E così lui è partito, con tutta la sua classe.

Dalle colleghe mi è stato detto che andavo a cercarmi guai, che era ingestibile, che l'avrei rimandato a casa dopo il primo giorno. Ma lui è stato bravo: dopo i primi disastrosi pranzi ha imparato a stare a tavola, copiando dai compagni. Ogni volta che faceva qualche cosa che pensava “non consono” cercava il mio sguardo ( da tre tavoli di distanza) e se io ero rabbuiata cambiava tattica, finché trovava la strada giusta. Non ha fatto confusione, non si è inimicato i compagni e ha imparato a sciare.
Il suo modo di rapportarsi con la calasse è cambiato ed ora, che la vita quotidiana di aula è ricominciata, è tutto più soft.
Mi ha detto che è stato molto bene in montagna e che vuole tornarci ancora.
Ora riesco a parlare con lui e a farlo lavorare in classe, per brevi periodi, ma ci riesco.
Ho dovuto calare sempre più il livello delle schede di lavoro preparate per lui, ora siamo alla divisione per due, siamo all'inizio della scuola, ma pare curioso.
Ogni volta che posso lo tiro fuori dalla classe per venti minuti: per lui sono il massimo possibile dell'attenzione.
Oggi ho, per l'ennesima volta, cercato di spiegargli il concetto del dividere.
Ho lavorato con i regoli e alla fine ha capito che i mucchietti dovevano essere uguali affinché il risultato fosse giusto. E' riuscito anche a capire il concetto graficamente.
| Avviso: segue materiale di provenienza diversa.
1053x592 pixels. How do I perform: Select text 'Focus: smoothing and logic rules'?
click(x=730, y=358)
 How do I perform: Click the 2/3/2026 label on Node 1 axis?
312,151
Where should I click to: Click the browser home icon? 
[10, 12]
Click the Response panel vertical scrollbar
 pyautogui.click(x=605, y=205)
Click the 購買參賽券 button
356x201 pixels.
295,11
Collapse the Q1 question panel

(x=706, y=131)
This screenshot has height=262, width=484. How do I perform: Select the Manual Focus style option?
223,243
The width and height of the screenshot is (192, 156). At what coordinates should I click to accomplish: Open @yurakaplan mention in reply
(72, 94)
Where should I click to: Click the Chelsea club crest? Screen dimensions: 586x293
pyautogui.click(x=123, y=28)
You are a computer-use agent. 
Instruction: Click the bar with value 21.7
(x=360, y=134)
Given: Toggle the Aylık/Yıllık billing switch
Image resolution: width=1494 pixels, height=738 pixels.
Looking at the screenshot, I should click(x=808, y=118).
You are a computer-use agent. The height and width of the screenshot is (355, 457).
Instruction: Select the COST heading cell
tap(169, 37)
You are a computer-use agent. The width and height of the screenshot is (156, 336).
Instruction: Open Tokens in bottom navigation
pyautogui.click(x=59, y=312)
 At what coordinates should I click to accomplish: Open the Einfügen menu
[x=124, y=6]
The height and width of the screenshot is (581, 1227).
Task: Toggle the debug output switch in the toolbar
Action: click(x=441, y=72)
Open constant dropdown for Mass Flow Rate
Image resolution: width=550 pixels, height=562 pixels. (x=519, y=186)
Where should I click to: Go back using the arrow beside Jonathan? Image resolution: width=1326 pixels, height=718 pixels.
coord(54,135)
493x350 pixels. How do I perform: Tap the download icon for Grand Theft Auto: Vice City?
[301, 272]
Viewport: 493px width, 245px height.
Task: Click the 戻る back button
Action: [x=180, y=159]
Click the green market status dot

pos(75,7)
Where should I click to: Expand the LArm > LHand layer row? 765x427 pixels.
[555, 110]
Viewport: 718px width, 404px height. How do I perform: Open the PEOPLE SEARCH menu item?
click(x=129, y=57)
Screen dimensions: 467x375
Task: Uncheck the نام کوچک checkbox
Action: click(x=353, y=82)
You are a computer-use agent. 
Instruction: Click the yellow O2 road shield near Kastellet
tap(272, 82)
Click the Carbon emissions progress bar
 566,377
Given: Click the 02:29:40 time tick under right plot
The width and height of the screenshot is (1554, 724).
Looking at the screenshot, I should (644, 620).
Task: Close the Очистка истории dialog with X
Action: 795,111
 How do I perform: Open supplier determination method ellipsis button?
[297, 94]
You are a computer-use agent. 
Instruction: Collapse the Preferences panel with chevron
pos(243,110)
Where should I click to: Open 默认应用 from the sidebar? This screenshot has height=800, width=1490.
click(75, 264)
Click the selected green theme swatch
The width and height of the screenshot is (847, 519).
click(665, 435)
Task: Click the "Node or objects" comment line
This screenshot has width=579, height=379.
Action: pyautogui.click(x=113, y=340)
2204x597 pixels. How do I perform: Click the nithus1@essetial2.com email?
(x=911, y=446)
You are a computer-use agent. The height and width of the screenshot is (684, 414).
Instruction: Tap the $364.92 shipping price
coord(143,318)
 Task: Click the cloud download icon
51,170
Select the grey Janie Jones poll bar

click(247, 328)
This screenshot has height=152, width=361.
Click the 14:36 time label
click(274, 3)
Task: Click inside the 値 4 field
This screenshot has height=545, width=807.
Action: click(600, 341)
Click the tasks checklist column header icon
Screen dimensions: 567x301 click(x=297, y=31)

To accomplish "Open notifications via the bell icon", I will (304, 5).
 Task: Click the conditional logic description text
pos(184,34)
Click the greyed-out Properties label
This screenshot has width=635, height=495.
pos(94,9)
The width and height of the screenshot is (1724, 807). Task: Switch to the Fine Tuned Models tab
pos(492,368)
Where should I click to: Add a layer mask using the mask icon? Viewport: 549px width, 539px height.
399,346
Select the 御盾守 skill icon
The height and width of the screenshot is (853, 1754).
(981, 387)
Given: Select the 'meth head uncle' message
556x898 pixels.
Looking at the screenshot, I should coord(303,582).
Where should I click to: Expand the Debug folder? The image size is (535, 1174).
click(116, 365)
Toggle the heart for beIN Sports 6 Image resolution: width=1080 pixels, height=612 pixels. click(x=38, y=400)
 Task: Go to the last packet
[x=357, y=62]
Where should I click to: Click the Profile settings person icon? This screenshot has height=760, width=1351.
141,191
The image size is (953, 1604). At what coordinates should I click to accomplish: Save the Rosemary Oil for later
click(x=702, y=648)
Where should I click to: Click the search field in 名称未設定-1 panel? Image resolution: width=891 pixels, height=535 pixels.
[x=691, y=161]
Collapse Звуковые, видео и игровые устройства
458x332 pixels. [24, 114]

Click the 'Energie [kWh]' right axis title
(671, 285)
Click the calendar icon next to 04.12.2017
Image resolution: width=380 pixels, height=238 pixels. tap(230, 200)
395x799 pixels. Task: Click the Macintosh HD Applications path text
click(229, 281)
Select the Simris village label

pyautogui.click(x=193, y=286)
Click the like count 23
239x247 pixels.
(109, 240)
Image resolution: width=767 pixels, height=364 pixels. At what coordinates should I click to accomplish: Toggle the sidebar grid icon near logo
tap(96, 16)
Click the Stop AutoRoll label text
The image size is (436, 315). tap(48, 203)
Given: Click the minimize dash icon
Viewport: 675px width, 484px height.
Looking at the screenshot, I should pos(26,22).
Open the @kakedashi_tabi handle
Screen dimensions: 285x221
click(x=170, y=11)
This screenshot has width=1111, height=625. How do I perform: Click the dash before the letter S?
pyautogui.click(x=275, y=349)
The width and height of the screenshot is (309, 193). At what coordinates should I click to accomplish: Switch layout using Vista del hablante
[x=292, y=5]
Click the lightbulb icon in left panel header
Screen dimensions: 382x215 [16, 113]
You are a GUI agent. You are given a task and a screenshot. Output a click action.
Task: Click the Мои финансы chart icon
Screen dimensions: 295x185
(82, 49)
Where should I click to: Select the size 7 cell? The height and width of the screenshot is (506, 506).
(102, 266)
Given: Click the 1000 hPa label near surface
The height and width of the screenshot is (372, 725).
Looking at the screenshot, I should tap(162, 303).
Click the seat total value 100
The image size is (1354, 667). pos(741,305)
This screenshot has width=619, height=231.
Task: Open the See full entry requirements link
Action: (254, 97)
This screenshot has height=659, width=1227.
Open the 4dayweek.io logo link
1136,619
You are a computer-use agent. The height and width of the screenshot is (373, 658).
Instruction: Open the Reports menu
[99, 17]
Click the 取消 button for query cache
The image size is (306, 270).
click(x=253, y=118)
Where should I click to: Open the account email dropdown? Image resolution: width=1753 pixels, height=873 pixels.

Era contento di non aver, per l'ennesima volta, fallito e, con il suo tipico modo di cambiare repentinamente argomento, mi ha detto:
- dopo provo scrivere sul blog di classe.-
Lo farà?
Forse oggi no.
Ma l'intenzione c'è ed è un risultato che fa ben sperare.
Mi fa sperare che, in qualche modo, riuscirò ad insegnarli alcuni concetti fondamentali per la sopravvivenza urbana.